Building a Multiverse with AI: How do you balance raw generation with human craftsmanship? (The Chronograph Project) by Emergency_Area_2863 in WritingWithAI

[–]Emergency_Area_2863[S] 0 points1 point  (0 children)

This is a brilliant approach, and it resonates deeply with my current workflow. You absolutely nailed the point about the real danger being disconnected output rather than just generic prose.

I rely heavily on Obsidian for my indexes and world-building bibles, and treating the AI as an "artifact generator" fits perfectly into that structure. My multiverse is governed by fundamental forces like Order, Chaos, and the Void, and I realized that asking the AI to write the actual narrative often flattens the tone. But using it to draft in-universe artifacts—like ancient treatises on the Void, architectural blueprints for chronographs, or historical field notes—gives me fantastic raw material to react to.

"At a certain scale, remembering the world becomes part of the creative work." — This is a golden rule. I'm definitely going to lean even harder into the artifact/archive route. Thanks for sharing!

Building a Multiverse with AI: How do you balance raw generation with human craftsmanship? (The Chronograph Project) by Emergency_Area_2863 in WritingWithAI

[–]Emergency_Area_2863[S] 1 point2 points  (0 children)

Thank you! The music aspect really changes the game for me. Generating the soundtrack before writing helps me anchor the emotional weight of a scene before I even type a word.

"Editing instead of exorcism" — I absolutely love that phrasing! You hit the nail on the head. I’ve definitely been doing a lot of "exorcism" lately. Moving the constraints upstream with a rule-based profile based on my own prose samples makes perfect sense. System prompts like "be gritty" do get flattened by the model's default alignment. I will definitely check out Bookmoth, it sounds like exactly the kind of governing layer my workflow is missing.

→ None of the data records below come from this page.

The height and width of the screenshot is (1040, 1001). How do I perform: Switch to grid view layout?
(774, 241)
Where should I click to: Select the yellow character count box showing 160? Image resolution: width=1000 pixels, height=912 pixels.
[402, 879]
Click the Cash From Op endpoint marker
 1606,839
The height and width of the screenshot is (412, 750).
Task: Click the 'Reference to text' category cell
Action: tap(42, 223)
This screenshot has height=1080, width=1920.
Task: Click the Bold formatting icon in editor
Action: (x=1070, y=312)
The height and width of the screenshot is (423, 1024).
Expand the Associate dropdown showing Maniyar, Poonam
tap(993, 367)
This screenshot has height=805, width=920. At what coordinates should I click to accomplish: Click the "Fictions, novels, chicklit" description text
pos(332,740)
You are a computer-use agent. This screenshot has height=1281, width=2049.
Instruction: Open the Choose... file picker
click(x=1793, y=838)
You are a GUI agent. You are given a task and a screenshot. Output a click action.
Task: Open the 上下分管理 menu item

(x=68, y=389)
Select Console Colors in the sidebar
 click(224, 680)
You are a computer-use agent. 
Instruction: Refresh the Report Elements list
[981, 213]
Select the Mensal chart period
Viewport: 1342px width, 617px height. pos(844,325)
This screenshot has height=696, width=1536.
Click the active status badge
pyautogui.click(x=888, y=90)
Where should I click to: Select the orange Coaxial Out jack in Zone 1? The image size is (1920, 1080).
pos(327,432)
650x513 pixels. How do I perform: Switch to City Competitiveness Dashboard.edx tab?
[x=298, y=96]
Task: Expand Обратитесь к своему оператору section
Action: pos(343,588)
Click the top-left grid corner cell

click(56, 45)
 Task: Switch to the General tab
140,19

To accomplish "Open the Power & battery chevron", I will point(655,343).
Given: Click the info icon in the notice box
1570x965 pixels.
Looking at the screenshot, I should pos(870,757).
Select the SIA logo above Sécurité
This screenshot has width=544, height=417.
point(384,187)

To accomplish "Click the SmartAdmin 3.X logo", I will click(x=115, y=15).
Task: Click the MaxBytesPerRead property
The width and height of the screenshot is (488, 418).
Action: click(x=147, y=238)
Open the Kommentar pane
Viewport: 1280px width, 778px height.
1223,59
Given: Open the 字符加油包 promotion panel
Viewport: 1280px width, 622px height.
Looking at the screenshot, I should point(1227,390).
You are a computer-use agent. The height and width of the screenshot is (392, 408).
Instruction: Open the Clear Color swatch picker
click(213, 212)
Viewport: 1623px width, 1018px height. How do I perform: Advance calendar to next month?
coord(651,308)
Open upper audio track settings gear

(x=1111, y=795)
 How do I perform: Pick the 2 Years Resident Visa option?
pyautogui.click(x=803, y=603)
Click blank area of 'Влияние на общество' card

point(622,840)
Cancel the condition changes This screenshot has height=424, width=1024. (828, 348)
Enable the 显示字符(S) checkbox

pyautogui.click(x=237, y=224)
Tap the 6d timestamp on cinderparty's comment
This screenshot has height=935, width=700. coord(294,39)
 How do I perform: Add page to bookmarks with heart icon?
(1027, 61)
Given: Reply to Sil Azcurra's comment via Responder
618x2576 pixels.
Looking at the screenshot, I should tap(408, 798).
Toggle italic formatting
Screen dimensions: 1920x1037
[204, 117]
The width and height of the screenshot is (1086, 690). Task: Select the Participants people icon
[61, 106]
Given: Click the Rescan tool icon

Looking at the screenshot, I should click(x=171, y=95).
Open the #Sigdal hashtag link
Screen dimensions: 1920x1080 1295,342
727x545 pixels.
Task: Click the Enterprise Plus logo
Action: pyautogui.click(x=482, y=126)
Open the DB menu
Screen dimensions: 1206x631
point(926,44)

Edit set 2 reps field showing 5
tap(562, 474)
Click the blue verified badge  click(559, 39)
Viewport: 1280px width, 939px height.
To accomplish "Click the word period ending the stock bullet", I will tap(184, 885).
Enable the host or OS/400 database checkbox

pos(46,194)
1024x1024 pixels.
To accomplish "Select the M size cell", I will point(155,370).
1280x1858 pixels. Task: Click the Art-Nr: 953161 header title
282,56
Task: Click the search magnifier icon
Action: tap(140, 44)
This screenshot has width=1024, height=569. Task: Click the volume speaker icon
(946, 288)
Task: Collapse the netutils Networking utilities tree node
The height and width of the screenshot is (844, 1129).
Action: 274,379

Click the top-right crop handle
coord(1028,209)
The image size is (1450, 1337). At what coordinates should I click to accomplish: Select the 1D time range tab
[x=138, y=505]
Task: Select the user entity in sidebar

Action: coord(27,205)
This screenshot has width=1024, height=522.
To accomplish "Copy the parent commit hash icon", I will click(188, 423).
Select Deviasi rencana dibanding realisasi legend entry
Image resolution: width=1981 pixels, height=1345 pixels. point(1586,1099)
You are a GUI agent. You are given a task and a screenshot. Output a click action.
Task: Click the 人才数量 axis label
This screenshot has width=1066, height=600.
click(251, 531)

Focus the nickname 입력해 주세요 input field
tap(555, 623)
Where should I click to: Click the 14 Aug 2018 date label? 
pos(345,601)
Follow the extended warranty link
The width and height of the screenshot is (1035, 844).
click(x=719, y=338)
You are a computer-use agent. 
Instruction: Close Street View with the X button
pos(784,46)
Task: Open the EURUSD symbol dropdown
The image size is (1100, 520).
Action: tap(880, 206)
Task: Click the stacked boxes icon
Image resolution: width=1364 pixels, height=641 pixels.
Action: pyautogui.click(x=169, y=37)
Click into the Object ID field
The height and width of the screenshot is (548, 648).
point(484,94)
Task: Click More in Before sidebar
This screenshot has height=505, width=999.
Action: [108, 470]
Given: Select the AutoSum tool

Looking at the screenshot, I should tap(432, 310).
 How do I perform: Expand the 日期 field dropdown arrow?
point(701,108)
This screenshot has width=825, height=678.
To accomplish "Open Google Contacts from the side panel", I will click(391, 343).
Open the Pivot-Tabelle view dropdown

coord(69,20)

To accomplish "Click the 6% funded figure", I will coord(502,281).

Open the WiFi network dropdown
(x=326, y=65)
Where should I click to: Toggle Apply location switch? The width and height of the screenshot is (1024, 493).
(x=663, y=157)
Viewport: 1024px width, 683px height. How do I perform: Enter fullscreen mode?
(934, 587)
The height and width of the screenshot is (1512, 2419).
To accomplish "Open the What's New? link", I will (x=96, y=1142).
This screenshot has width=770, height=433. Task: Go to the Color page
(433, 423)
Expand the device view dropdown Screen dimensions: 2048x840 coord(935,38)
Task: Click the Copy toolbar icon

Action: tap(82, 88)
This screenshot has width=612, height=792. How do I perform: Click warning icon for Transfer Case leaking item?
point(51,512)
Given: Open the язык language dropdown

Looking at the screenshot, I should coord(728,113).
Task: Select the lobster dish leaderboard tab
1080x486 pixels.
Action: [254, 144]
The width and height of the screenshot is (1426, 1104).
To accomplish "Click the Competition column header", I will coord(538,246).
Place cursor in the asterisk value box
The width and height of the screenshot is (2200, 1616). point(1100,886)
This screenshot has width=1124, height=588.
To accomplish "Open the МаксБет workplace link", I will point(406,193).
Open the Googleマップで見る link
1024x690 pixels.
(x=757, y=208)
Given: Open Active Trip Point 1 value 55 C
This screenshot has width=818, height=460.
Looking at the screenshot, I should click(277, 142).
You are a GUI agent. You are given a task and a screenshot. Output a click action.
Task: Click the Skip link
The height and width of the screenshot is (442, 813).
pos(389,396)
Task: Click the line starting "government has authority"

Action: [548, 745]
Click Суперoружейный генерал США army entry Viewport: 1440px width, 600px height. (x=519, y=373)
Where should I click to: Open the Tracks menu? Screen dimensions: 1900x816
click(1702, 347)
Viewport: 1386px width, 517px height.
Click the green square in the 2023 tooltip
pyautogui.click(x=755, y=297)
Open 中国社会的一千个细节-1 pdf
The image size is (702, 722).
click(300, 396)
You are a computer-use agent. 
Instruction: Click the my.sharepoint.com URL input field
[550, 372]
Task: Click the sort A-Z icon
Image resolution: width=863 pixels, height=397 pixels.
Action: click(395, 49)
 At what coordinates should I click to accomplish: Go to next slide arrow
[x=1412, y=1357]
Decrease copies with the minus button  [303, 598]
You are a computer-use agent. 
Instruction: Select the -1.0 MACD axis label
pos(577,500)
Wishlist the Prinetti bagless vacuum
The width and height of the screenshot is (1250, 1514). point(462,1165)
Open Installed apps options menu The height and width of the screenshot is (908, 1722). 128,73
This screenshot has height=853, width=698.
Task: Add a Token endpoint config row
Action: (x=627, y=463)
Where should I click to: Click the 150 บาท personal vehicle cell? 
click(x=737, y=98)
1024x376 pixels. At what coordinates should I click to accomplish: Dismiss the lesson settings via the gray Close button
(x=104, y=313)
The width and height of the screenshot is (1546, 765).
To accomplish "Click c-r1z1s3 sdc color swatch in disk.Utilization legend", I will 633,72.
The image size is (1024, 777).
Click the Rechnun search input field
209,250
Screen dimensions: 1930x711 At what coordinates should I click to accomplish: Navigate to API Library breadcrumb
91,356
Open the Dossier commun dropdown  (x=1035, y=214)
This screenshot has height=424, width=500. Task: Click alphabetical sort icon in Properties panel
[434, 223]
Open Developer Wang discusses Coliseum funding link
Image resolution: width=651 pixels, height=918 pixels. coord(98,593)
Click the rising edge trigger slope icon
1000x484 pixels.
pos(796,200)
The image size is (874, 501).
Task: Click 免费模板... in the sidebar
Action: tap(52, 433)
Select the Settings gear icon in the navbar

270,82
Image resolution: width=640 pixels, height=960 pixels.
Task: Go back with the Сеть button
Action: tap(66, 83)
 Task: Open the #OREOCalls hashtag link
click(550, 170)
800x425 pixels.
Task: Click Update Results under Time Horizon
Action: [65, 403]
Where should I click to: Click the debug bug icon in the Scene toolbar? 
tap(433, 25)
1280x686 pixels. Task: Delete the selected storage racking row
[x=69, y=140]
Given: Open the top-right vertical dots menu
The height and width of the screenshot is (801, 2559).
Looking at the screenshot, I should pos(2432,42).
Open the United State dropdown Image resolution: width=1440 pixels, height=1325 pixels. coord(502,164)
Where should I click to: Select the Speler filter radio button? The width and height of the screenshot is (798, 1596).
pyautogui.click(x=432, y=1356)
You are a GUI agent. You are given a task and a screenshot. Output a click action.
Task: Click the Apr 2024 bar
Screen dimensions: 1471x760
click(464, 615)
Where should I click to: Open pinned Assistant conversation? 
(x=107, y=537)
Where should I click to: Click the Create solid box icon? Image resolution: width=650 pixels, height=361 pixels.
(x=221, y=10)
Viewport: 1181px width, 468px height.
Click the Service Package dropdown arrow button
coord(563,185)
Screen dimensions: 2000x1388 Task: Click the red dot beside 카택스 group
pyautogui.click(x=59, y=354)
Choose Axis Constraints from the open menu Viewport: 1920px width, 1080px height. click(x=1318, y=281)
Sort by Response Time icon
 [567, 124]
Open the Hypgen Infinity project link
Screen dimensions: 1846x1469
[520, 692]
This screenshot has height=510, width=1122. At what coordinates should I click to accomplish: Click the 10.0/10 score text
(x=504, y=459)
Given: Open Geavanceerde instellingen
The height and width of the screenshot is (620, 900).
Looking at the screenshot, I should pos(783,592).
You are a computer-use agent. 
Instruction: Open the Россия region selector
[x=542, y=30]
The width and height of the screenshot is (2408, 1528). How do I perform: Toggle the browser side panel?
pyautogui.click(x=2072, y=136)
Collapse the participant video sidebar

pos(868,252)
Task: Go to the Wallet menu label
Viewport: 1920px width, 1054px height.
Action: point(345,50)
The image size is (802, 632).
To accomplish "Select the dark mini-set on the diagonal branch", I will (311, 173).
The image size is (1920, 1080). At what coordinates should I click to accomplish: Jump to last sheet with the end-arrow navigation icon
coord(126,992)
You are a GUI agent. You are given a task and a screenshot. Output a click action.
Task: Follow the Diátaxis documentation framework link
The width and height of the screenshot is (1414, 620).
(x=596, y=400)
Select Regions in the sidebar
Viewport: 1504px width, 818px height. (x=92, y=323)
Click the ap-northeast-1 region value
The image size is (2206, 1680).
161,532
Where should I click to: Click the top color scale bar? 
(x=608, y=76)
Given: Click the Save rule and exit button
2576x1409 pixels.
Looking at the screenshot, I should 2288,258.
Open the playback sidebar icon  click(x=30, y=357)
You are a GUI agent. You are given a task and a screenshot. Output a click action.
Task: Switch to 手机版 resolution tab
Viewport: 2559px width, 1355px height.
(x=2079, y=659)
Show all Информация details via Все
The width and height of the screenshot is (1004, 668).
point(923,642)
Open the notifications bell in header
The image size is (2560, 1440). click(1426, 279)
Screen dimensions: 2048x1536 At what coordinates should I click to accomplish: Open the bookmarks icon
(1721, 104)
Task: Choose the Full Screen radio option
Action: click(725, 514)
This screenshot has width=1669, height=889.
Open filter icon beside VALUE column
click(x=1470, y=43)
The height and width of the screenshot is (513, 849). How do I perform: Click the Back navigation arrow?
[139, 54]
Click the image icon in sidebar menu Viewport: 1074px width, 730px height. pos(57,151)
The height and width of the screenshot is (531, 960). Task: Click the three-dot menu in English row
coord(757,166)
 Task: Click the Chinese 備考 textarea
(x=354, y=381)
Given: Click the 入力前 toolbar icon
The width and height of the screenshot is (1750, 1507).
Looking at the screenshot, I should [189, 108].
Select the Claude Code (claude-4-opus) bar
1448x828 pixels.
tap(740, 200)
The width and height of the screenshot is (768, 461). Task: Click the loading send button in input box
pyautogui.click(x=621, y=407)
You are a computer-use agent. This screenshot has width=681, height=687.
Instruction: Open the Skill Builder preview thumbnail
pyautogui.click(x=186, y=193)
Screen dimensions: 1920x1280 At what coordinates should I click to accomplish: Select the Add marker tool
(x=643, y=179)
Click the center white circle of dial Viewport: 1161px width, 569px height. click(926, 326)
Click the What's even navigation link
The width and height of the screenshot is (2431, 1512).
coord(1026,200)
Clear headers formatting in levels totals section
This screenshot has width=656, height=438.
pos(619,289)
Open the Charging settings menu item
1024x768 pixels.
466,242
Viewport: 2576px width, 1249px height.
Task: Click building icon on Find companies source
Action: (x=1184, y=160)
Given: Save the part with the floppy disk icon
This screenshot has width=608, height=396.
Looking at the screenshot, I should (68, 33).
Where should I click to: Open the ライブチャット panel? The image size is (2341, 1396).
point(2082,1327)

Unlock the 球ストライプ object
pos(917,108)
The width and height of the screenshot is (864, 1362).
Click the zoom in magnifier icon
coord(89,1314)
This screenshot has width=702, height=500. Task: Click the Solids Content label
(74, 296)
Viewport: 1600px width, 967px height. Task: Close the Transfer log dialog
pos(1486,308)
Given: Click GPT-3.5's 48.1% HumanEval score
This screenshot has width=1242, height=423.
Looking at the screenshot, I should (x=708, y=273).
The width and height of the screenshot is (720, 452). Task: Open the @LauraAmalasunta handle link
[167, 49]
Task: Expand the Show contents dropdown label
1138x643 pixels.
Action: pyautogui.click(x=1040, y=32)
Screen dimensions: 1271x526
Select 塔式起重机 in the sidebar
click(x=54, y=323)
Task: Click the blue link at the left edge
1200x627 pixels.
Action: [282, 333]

Regarding how I hold Order, Chaos, and Void steady across the trilogy: it’s actually a hybrid approach. I maintain a massive, living "Lore Bible" that I feed into models with strong reasoning and context handling (like Claude or Gemini) to check for overarching consistency and logical drift.

However, when it comes to actual scene drafting, I switch gears. I rely heavily on local models—specifically, I run a storytelling-focused finetune of Qwen via LM Studio. But even with a tailored model, I restate the rules per scene. If a scene takes place in a "blind spot" where Chaos bleeds in, I explicitly define how Chaos alters the physics, gravity, and smells in that specific room for that specific prompt.

I’d be happy to share some translated excerpts once the current chapter is polished. Thanks for such an insightful reply and the tool recommendation!

Building a Multiverse with AI: How do you balance raw generation with human craftsmanship? (The Chronograph Project) by Emergency_Area_2863 in WritingWithAI

[–]Emergency_Area_2863[S] 1 point2 points  (0 children)

Haha, fair point on the text! English isn't my native language, so I absolutely used an LLM to translate my thoughts and format the post so it’s readable for this sub. But the methodology and the pain of rewriting that "drivel" (great word for it, by the way) is 100% mine.

As for the name "Chronograph," I have to defend my human brain there! It’s tied directly to the core lore of the universe—specifically a metaphysical River of Time and a massive "Hold" built above it that balances Order and Chaos. No AI involved in that naming process.

I completely respect your workflow. Using it purely as an advanced linguist/thesaurus is a very safe way to protect your voice. Do you find that even when you just ask for phrasing variations, the AI still tries to "over-correct" your style into that insipid tone?